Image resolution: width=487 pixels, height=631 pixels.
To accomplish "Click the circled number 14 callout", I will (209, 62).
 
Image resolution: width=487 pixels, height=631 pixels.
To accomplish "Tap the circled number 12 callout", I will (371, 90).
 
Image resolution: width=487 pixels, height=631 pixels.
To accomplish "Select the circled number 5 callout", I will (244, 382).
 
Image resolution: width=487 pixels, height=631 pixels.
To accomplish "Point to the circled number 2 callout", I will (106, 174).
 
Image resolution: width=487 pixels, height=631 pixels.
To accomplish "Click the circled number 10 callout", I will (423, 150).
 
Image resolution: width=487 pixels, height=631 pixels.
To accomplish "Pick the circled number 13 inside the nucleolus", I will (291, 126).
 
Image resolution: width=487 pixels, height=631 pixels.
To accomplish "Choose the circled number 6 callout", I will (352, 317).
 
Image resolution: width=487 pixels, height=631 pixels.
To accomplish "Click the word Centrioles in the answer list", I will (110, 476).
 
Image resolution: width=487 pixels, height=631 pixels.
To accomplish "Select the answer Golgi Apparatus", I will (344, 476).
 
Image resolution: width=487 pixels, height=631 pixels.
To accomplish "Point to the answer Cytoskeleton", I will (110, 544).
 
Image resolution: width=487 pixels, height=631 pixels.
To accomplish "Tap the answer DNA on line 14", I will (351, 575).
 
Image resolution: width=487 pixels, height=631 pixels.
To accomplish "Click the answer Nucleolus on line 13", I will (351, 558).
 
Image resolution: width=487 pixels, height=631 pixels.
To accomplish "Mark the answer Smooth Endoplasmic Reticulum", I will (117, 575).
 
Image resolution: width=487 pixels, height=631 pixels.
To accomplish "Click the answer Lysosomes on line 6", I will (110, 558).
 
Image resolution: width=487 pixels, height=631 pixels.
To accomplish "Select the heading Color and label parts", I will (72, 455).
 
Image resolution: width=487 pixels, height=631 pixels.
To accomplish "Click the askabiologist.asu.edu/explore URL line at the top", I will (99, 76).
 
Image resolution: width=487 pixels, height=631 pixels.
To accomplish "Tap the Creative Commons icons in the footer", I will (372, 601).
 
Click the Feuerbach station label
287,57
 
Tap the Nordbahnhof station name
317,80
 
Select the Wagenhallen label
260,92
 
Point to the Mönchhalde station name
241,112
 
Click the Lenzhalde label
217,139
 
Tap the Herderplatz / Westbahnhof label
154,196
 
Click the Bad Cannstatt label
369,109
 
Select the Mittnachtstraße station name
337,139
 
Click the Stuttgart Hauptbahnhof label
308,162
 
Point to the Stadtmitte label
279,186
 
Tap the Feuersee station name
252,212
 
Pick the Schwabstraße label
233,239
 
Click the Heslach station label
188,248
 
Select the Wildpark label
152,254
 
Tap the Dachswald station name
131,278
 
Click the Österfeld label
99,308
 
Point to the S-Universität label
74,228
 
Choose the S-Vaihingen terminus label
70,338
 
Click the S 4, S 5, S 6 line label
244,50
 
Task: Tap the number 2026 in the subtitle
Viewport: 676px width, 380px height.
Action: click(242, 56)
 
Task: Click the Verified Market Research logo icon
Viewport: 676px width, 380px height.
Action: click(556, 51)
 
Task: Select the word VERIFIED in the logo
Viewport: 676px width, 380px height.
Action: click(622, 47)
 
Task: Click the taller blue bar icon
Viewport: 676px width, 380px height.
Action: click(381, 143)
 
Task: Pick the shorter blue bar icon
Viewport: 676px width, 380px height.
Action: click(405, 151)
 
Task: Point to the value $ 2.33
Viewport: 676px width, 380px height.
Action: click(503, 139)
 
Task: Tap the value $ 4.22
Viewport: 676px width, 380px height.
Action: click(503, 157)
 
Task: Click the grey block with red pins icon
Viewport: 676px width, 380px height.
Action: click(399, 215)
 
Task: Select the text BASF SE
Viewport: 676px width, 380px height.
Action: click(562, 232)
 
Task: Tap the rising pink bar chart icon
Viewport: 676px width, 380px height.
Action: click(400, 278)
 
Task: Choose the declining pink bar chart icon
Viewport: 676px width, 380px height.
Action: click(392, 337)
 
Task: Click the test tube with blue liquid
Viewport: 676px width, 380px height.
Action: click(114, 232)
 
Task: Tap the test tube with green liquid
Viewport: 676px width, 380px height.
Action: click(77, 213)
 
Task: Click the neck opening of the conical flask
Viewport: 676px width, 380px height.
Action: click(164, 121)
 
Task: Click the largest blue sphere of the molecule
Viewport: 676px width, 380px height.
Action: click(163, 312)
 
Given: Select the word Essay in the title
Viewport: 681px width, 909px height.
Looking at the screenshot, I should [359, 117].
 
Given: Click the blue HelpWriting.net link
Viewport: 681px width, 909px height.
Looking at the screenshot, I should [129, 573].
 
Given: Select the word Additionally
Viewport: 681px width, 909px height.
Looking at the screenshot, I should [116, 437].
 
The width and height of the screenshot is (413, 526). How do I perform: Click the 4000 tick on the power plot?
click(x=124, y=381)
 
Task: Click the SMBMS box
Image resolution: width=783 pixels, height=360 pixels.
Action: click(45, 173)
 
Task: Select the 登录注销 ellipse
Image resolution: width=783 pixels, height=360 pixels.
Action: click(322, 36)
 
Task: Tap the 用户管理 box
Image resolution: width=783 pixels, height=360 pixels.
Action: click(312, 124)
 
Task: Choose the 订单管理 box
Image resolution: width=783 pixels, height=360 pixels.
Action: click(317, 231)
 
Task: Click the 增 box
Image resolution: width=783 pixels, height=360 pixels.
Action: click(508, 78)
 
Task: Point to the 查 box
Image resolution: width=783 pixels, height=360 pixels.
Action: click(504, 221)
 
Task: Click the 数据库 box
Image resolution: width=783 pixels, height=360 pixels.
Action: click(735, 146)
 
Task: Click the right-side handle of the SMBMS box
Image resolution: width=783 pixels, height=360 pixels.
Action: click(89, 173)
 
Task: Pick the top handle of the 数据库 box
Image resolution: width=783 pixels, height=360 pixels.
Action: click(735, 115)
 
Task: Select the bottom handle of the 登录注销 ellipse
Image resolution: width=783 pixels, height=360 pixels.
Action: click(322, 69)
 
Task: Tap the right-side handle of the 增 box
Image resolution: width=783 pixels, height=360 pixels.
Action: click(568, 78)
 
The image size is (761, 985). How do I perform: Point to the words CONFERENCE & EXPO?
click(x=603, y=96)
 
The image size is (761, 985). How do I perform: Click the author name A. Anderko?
══════
§ YOUR TASK: Rewrite all of the data above, putting "Screenshot size" wherever "Image resolution" appears and leaving everything else as it is.

§ EXERCISE SOLUTION:
Screenshot size: width=487 pixels, height=631 pixels.
To accomplish "Click the circled number 14 callout", I will (209, 62).
 
Screenshot size: width=487 pixels, height=631 pixels.
To accomplish "Tap the circled number 12 callout", I will (371, 90).
 
Screenshot size: width=487 pixels, height=631 pixels.
To accomplish "Select the circled number 5 callout", I will (244, 382).
 
Screenshot size: width=487 pixels, height=631 pixels.
To accomplish "Point to the circled number 2 callout", I will (106, 174).
 
Screenshot size: width=487 pixels, height=631 pixels.
To accomplish "Click the circled number 10 callout", I will (423, 150).
 
Screenshot size: width=487 pixels, height=631 pixels.
To accomplish "Pick the circled number 13 inside the nucleolus", I will (291, 126).
 
Screenshot size: width=487 pixels, height=631 pixels.
To accomplish "Choose the circled number 6 callout", I will (352, 317).
 
Screenshot size: width=487 pixels, height=631 pixels.
To accomplish "Click the word Centrioles in the answer list", I will (110, 476).
 
Screenshot size: width=487 pixels, height=631 pixels.
To accomplish "Select the answer Golgi Apparatus", I will (344, 476).
 
Screenshot size: width=487 pixels, height=631 pixels.
To accomplish "Point to the answer Cytoskeleton", I will (110, 544).
 
Screenshot size: width=487 pixels, height=631 pixels.
To accomplish "Tap the answer DNA on line 14", I will (351, 575).
 
Screenshot size: width=487 pixels, height=631 pixels.
To accomplish "Click the answer Nucleolus on line 13", I will (351, 558).
 
Screenshot size: width=487 pixels, height=631 pixels.
To accomplish "Mark the answer Smooth Endoplasmic Reticulum", I will (117, 575).
 
Screenshot size: width=487 pixels, height=631 pixels.
To accomplish "Click the answer Lysosomes on line 6", I will (110, 558).
 
Screenshot size: width=487 pixels, height=631 pixels.
To accomplish "Select the heading Color and label parts", I will (72, 455).
 
Screenshot size: width=487 pixels, height=631 pixels.
To accomplish "Click the askabiologist.asu.edu/explore URL line at the top", I will (99, 76).
 
Screenshot size: width=487 pixels, height=631 pixels.
To accomplish "Tap the Creative Commons icons in the footer", I will (372, 601).
 
Click the Feuerbach station label
287,57
 
Tap the Nordbahnhof station name
317,80
 
Select the Wagenhallen label
260,92
 
Point to the Mönchhalde station name
241,112
 
Click the Lenzhalde label
217,139
 
Tap the Herderplatz / Westbahnhof label
154,196
 
Click the Bad Cannstatt label
369,109
 
Select the Mittnachtstraße station name
337,139
 
Click the Stuttgart Hauptbahnhof label
308,162
 
Point to the Stadtmitte label
279,186
 
Tap the Feuersee station name
252,212
 
Pick the Schwabstraße label
233,239
 
Click the Heslach station label
188,248
 
Select the Wildpark label
152,254
 
Tap the Dachswald station name
131,278
 
Click the Österfeld label
99,308
 
Point to the S-Universität label
74,228
 
Choose the S-Vaihingen terminus label
70,338
 
Click the S 4, S 5, S 6 line label
244,50
 
Task: Tap the number 2026 in the subtitle
Viewport: 676px width, 380px height.
Action: click(242, 56)
 
Task: Click the Verified Market Research logo icon
Viewport: 676px width, 380px height.
Action: click(556, 51)
 
Task: Select the word VERIFIED in the logo
Viewport: 676px width, 380px height.
Action: click(622, 47)
 
Task: Click the taller blue bar icon
Viewport: 676px width, 380px height.
Action: click(381, 143)
 
Task: Pick the shorter blue bar icon
Viewport: 676px width, 380px height.
Action: click(405, 151)
 
Task: Point to the value $ 2.33
Viewport: 676px width, 380px height.
Action: click(503, 139)
 
Task: Tap the value $ 4.22
Viewport: 676px width, 380px height.
Action: click(503, 157)
 
Task: Click the grey block with red pins icon
Viewport: 676px width, 380px height.
Action: click(399, 215)
 
Task: Select the text BASF SE
Viewport: 676px width, 380px height.
Action: click(562, 232)
 
Task: Tap the rising pink bar chart icon
Viewport: 676px width, 380px height.
Action: click(400, 278)
 
Task: Choose the declining pink bar chart icon
Viewport: 676px width, 380px height.
Action: click(392, 337)
 
Task: Click the test tube with blue liquid
Viewport: 676px width, 380px height.
Action: click(114, 232)
 
Task: Tap the test tube with green liquid
Viewport: 676px width, 380px height.
Action: click(77, 213)
 
Task: Click the neck opening of the conical flask
Viewport: 676px width, 380px height.
Action: click(164, 121)
 
Task: Click the largest blue sphere of the molecule
Viewport: 676px width, 380px height.
Action: click(163, 312)
 
Given: Select the word Essay in the title
Viewport: 681px width, 909px height.
Looking at the screenshot, I should [359, 117].
 
Given: Click the blue HelpWriting.net link
Viewport: 681px width, 909px height.
Looking at the screenshot, I should [129, 573].
 
Given: Select the word Additionally
Viewport: 681px width, 909px height.
Looking at the screenshot, I should [116, 437].
 
The width and height of the screenshot is (413, 526). How do I perform: Click the 4000 tick on the power plot?
click(x=124, y=381)
 
Task: Click the SMBMS box
Screenshot size: width=783 pixels, height=360 pixels.
Action: click(45, 173)
 
Task: Select the 登录注销 ellipse
Screenshot size: width=783 pixels, height=360 pixels.
Action: click(322, 36)
 
Task: Tap the 用户管理 box
Screenshot size: width=783 pixels, height=360 pixels.
Action: click(312, 124)
 
Task: Choose the 订单管理 box
Screenshot size: width=783 pixels, height=360 pixels.
Action: click(317, 231)
 
Task: Click the 增 box
Screenshot size: width=783 pixels, height=360 pixels.
Action: click(508, 78)
 
Task: Point to the 查 box
Screenshot size: width=783 pixels, height=360 pixels.
Action: click(504, 221)
 
Task: Click the 数据库 box
Screenshot size: width=783 pixels, height=360 pixels.
Action: click(735, 146)
 
Task: Click the right-side handle of the SMBMS box
Screenshot size: width=783 pixels, height=360 pixels.
Action: click(89, 173)
 
Task: Pick the top handle of the 数据库 box
Screenshot size: width=783 pixels, height=360 pixels.
Action: click(735, 115)
 
Task: Select the bottom handle of the 登录注销 ellipse
Screenshot size: width=783 pixels, height=360 pixels.
Action: click(322, 69)
 
Task: Tap the right-side handle of the 增 box
Screenshot size: width=783 pixels, height=360 pixels.
Action: click(568, 78)
 
The image size is (761, 985). How do I perform: Point to the words CONFERENCE & EXPO?
click(x=603, y=96)
 
The image size is (761, 985). How do I perform: Click the author name A. Anderko?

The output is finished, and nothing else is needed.